Spannende Masters-Rennen auf dem Wittensee
Geballte Segelerfahrung traf sich am vergangenen Wochenende auf dem Wittensee zur großen Regatta. 66 Seglerinnen und Segler mit einem Mindestalter von 30 Jahren gingen bei den Wittensee Masters an den Start. Vor allem die Leistungsdichte in der Spitzengruppe der Klasse ILCA 7 war sehr eng. Am Ende setzte sich hier Helge Spehr aus Kiel durch. Bei den ILCA 6 griff sich wie im vergangenen Jahr der Niederländer Wilmar Groenendijk die Siegertrophäe.
Aufgrund der Wetterprognose entschied Wettfahrtleiter Ralf Meier vom WSC am Wittensee, am ersten Wettfahrttag bei gutem nordwestlichen Wind vier Wertungsläufe durchzuführen und die Regatta mit den beiden letzten Durchgängen am windschwächeren Sonntag ausklingen zu lassen.
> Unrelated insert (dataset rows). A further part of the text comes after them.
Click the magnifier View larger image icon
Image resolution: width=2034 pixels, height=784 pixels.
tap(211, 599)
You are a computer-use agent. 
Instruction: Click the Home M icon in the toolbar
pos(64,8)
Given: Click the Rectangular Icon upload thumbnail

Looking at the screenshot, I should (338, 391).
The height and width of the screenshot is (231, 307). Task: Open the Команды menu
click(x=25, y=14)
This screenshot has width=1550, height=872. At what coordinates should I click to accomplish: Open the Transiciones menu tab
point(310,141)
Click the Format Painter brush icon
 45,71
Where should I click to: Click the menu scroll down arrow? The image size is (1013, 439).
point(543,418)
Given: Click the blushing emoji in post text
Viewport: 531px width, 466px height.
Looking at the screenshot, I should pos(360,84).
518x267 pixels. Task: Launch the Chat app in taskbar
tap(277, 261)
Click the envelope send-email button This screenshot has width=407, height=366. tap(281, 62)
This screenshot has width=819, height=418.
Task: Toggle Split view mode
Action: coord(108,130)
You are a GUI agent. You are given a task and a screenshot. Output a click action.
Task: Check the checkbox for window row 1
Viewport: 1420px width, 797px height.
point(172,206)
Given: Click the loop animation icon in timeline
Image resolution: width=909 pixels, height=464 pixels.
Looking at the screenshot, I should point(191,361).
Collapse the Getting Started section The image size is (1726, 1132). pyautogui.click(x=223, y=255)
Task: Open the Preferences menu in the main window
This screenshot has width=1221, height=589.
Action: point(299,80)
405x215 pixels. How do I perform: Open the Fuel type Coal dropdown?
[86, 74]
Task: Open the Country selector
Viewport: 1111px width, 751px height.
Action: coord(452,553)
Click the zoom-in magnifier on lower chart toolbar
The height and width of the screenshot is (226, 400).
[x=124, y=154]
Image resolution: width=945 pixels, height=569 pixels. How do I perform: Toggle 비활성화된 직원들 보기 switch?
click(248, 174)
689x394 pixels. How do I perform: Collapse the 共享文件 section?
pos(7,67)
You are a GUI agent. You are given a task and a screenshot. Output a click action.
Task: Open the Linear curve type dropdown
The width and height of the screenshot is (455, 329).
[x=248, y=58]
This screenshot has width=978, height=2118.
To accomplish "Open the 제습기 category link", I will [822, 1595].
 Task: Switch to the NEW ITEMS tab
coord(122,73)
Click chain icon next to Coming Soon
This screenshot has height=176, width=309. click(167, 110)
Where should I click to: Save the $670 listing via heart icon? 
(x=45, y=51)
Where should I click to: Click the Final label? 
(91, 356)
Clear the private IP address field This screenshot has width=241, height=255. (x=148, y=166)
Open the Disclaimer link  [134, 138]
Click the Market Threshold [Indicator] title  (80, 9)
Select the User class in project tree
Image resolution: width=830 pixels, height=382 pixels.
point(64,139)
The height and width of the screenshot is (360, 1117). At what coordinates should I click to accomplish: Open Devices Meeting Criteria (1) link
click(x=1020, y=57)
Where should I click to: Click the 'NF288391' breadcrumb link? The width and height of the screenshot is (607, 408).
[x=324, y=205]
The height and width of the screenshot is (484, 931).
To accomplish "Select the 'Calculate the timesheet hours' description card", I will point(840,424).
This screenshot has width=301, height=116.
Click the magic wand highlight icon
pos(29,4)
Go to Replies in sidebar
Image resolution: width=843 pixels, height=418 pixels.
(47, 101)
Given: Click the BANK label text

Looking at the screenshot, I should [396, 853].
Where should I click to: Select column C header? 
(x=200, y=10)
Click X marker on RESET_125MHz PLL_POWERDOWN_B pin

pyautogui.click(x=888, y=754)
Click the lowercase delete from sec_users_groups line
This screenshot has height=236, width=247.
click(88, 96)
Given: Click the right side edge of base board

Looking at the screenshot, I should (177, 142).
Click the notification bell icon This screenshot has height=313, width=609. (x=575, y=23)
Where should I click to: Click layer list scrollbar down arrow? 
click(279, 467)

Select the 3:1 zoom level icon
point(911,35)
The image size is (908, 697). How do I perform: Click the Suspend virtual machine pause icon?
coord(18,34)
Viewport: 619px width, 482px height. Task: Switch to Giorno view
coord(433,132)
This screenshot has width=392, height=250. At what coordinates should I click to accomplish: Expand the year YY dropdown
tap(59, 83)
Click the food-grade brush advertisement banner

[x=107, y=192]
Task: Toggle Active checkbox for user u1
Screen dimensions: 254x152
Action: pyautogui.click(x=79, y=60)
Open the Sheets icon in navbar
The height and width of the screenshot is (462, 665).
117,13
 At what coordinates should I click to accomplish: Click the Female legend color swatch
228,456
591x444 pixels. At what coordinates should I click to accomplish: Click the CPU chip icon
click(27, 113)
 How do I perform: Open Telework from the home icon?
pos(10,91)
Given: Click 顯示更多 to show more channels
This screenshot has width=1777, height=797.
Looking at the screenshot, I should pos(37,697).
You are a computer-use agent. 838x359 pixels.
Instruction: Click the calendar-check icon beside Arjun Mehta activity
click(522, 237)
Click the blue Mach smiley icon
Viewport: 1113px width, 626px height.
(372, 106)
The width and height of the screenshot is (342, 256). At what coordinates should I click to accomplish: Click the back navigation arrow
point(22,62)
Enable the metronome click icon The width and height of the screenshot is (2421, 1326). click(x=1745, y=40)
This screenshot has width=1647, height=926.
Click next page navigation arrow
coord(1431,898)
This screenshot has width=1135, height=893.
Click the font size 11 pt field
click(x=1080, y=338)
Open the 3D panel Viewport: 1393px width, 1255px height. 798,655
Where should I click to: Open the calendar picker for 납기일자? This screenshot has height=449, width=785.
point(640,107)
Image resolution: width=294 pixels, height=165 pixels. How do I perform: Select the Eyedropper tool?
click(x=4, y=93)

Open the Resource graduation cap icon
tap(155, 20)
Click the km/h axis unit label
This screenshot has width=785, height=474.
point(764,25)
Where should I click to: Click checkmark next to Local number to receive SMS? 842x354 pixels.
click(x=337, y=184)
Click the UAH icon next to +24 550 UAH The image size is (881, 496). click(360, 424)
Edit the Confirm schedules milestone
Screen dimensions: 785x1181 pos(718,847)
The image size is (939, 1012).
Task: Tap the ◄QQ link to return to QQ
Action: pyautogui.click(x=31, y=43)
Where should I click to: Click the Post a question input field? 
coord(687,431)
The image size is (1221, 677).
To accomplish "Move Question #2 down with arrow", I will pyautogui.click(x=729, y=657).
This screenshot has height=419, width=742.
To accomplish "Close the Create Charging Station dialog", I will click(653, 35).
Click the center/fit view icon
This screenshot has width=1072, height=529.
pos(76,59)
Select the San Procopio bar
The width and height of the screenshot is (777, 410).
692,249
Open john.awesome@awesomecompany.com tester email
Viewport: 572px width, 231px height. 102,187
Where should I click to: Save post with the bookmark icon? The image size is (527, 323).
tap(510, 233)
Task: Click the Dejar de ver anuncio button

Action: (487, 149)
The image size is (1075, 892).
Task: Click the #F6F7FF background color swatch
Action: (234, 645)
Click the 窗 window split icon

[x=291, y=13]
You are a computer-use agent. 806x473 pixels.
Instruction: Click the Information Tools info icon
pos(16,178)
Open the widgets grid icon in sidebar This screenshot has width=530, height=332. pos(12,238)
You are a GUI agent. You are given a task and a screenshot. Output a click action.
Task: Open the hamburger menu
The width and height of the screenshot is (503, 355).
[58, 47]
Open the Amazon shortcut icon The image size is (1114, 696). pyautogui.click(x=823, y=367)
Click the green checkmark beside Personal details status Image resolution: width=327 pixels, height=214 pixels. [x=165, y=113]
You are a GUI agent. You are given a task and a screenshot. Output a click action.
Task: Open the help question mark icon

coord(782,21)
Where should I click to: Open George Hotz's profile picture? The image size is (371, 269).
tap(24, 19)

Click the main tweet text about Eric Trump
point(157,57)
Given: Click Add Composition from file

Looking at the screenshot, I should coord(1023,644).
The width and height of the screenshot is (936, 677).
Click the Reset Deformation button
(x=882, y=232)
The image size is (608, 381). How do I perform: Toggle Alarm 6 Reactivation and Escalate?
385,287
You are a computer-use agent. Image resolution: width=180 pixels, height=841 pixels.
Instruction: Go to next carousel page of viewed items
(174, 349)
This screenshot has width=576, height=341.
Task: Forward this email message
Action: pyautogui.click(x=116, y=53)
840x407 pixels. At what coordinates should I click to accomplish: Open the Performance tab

Und es war die goldrichtige Entscheidung, die einen hochspannenden Wettbewerb garantierte. Am Ende des ersten Tages konnte sich in der Klasse ILCA 7 keiner der ersten acht Segler richtig absetzen. Fast jeder hatte neben seinen guten Platzierungen auch einen „Ausreißer“ gesegelt.
Die beiden Sonntags-Läufe mischten das Feld dann noch einmal durch, der westliche schwächere Wind sorgte für manche Überraschung. Unbeeindruckt davon agierte Helge Spehr, der eine große Beständigkeit zeigte und als schlechtestes Resultat im Feld der 35 Starter einen sechsten Platz zu verbuchen hatte.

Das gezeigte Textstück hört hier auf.